BRIEF – For the word "will", state how many lines of the listing below contain it. Give the number and nothing more.
____________________
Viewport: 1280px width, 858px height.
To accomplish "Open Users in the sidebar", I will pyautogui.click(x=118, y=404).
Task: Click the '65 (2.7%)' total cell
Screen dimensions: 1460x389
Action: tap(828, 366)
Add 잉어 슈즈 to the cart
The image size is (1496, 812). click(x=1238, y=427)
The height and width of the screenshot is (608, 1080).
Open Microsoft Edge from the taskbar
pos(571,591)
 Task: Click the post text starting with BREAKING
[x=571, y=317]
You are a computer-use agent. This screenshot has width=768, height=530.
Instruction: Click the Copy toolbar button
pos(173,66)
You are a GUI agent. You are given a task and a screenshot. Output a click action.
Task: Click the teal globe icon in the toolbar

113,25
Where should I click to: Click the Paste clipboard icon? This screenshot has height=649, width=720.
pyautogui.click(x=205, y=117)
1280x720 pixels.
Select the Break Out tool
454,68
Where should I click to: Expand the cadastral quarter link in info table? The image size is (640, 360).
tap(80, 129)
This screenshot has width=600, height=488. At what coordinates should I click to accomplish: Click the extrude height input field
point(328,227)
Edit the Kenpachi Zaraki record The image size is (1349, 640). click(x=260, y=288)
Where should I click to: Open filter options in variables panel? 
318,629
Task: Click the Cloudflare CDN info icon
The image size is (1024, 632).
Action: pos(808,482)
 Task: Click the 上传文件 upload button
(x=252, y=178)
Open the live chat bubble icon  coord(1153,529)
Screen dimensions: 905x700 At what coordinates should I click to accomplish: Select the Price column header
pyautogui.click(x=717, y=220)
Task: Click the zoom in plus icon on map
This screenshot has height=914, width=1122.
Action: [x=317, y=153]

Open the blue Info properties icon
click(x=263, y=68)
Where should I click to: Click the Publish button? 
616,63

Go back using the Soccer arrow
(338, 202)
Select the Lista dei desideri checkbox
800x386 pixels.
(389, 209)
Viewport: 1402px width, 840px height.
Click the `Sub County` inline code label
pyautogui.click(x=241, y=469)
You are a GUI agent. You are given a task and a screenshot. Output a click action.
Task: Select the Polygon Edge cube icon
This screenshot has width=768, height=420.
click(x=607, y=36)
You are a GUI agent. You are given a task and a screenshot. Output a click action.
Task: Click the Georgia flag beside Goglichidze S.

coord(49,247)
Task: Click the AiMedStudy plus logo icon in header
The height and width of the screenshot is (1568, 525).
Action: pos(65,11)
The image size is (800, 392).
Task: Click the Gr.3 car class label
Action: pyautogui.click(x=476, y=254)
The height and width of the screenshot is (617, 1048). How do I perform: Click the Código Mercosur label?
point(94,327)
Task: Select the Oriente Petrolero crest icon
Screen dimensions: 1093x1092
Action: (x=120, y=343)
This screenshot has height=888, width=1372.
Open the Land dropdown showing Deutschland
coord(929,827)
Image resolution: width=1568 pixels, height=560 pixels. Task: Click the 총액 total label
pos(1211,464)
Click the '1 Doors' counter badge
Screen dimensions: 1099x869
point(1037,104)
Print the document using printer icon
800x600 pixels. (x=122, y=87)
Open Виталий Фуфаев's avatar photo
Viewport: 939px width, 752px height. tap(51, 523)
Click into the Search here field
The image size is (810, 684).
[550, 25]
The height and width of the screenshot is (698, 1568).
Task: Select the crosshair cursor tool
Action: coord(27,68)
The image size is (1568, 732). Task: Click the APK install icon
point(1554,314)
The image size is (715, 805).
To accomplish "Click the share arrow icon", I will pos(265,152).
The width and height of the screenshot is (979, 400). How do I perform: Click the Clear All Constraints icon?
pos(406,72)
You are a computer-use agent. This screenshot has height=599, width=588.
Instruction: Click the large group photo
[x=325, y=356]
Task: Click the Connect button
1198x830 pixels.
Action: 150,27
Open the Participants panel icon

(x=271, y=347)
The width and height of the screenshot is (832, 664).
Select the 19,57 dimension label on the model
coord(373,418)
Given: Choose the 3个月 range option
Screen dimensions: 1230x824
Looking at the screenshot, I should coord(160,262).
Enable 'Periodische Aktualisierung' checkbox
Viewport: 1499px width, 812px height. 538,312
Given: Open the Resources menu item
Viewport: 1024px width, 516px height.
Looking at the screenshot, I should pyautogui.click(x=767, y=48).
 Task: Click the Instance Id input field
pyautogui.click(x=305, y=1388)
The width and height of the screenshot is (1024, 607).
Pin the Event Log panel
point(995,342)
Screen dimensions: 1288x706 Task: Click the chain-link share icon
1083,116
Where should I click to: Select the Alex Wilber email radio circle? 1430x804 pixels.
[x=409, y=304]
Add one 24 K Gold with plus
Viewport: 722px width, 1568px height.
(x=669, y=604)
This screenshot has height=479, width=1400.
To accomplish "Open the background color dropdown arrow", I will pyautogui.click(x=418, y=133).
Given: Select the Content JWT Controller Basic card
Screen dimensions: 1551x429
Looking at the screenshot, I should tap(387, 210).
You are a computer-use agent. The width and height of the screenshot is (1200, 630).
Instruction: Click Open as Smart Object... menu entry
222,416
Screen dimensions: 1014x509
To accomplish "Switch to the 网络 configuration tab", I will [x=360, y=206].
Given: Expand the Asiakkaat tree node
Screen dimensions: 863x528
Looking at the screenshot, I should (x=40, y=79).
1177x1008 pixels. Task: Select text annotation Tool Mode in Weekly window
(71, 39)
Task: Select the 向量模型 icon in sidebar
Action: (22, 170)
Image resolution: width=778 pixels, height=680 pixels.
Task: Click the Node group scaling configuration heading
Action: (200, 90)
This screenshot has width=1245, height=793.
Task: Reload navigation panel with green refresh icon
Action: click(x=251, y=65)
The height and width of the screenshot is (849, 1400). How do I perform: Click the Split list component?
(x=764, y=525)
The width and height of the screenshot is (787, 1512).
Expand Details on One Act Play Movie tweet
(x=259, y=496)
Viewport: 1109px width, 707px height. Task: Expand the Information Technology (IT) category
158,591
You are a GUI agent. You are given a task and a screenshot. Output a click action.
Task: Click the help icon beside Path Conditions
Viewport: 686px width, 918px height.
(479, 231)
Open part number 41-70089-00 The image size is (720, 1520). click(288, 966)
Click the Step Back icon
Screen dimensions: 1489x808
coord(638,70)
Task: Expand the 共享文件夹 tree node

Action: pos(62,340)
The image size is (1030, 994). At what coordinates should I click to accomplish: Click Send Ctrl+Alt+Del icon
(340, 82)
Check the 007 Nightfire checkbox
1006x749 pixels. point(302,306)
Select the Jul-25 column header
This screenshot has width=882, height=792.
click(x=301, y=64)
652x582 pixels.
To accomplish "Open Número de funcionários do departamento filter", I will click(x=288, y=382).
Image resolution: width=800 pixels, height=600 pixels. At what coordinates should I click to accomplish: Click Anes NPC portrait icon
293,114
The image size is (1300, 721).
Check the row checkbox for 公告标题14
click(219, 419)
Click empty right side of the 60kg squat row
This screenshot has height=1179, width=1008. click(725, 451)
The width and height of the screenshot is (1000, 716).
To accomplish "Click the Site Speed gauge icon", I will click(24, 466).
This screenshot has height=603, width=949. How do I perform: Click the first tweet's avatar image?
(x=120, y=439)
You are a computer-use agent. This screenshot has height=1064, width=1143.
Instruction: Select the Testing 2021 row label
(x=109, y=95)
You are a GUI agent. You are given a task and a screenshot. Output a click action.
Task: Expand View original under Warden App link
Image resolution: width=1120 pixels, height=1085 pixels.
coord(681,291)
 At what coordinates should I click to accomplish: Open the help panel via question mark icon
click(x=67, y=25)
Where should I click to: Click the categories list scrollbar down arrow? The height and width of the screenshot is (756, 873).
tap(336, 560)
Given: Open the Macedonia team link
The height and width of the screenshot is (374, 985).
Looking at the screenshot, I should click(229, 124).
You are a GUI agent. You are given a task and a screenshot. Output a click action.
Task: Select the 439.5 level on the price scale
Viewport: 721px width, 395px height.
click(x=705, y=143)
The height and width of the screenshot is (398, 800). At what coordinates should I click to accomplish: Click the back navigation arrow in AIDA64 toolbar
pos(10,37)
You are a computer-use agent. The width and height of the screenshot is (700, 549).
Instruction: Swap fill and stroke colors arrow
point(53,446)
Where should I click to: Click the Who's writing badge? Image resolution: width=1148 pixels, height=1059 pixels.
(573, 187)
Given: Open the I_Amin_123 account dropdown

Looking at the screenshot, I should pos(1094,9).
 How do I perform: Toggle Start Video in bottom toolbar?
____________________
RESPONSE BELOW – 6